▸ **What is expected**:
What does the data read, word for word, from the line containing "This screenshot has height=1580, width=1062." through its final line? Give those lines only.

[Stored data entries]
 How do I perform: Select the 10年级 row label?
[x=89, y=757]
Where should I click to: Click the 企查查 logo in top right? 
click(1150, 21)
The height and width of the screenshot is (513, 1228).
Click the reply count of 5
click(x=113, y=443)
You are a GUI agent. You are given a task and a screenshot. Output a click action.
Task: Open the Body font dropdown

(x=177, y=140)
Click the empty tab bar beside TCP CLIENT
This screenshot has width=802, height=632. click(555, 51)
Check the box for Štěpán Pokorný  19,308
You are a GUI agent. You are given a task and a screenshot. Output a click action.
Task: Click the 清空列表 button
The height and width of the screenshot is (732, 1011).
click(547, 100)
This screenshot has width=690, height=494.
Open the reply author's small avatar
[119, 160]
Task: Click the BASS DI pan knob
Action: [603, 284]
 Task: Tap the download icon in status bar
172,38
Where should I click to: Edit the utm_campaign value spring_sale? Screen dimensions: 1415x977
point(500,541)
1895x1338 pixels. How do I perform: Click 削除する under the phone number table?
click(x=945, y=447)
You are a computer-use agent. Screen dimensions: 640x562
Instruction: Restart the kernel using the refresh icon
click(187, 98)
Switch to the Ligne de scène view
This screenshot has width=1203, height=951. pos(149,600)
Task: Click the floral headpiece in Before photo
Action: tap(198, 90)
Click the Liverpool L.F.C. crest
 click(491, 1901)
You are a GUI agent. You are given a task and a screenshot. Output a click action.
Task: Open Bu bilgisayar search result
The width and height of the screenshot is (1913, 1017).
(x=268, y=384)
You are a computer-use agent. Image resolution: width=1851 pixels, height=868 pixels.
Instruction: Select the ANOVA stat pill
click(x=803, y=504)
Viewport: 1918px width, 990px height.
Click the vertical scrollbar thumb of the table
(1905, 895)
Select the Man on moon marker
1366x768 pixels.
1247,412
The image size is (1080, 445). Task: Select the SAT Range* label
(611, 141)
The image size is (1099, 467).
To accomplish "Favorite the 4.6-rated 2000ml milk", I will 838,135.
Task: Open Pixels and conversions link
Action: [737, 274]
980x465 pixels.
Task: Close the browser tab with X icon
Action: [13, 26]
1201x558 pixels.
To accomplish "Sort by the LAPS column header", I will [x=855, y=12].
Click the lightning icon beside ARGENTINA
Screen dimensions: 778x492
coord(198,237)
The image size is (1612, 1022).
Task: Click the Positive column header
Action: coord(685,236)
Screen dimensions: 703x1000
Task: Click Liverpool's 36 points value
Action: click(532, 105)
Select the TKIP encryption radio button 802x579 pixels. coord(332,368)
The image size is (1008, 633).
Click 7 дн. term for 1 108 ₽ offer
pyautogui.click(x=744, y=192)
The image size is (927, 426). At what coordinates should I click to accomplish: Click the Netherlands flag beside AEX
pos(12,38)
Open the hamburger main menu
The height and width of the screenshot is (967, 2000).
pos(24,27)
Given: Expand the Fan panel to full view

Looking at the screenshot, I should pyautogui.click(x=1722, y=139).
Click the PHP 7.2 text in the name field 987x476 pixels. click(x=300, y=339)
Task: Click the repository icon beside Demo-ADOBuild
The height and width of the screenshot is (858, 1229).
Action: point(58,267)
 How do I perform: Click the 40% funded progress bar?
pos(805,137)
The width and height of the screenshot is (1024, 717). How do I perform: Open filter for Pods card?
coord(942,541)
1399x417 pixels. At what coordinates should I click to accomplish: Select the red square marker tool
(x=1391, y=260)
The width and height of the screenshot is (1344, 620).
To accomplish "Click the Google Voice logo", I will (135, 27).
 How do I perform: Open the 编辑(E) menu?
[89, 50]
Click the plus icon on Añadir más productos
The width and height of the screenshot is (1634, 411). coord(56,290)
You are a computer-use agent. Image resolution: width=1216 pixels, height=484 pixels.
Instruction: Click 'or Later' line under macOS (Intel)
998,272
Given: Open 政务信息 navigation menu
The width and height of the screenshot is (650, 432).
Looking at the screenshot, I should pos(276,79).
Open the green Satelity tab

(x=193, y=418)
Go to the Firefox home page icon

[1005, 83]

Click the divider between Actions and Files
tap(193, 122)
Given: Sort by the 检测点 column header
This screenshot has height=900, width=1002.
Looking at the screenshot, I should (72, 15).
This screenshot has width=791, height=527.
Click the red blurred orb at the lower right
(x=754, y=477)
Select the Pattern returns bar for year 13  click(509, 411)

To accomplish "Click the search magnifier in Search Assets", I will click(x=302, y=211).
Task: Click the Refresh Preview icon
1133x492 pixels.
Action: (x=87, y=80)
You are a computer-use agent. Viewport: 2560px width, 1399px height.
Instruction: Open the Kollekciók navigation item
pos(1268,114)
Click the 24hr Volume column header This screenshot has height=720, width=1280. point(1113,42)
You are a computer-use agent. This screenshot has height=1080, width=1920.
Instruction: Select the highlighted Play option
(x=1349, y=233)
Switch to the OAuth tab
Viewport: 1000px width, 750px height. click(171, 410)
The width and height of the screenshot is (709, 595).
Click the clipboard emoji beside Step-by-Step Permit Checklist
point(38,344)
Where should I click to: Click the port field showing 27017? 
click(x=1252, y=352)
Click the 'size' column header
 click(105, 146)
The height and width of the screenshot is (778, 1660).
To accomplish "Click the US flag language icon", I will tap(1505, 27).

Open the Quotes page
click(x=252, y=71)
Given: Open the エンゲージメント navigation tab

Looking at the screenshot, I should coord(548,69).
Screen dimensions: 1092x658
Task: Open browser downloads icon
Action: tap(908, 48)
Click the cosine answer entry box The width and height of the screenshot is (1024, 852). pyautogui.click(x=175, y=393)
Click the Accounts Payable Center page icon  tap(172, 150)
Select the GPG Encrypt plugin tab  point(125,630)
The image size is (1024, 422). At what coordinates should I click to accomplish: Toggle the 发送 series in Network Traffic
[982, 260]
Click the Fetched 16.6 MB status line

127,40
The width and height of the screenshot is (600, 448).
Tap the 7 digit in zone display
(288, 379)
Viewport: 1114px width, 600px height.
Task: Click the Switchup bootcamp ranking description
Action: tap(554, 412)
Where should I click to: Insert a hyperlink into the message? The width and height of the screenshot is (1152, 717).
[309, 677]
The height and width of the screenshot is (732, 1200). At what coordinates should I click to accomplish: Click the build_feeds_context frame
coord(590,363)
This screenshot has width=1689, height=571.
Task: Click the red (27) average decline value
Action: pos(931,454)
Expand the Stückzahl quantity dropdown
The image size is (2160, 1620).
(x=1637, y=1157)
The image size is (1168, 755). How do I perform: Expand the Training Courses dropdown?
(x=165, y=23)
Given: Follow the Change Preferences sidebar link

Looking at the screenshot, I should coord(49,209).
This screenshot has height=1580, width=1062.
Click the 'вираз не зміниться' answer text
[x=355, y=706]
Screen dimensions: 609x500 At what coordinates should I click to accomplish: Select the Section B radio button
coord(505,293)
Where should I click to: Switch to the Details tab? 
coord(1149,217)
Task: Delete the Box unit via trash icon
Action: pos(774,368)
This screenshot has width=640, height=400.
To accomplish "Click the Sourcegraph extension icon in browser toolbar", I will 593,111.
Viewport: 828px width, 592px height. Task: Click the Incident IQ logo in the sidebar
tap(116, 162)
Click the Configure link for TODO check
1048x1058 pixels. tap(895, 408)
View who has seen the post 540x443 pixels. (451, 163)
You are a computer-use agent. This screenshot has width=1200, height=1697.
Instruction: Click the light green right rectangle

▸ **Exercise output**:
This screenshot has height=1580, width=1062.
Click the 'вираз не зміниться' answer text
[x=355, y=706]
Screen dimensions: 609x500 At what coordinates should I click to accomplish: Select the Section B radio button
coord(505,293)
Where should I click to: Switch to the Details tab? 
coord(1149,217)
Task: Delete the Box unit via trash icon
Action: pos(774,368)
This screenshot has width=640, height=400.
To accomplish "Click the Sourcegraph extension icon in browser toolbar", I will 593,111.
Viewport: 828px width, 592px height. Task: Click the Incident IQ logo in the sidebar
tap(116, 162)
Click the Configure link for TODO check
1048x1058 pixels. tap(895, 408)
View who has seen the post 540x443 pixels. (451, 163)
You are a computer-use agent. This screenshot has width=1200, height=1697.
Instruction: Click the light green right rectangle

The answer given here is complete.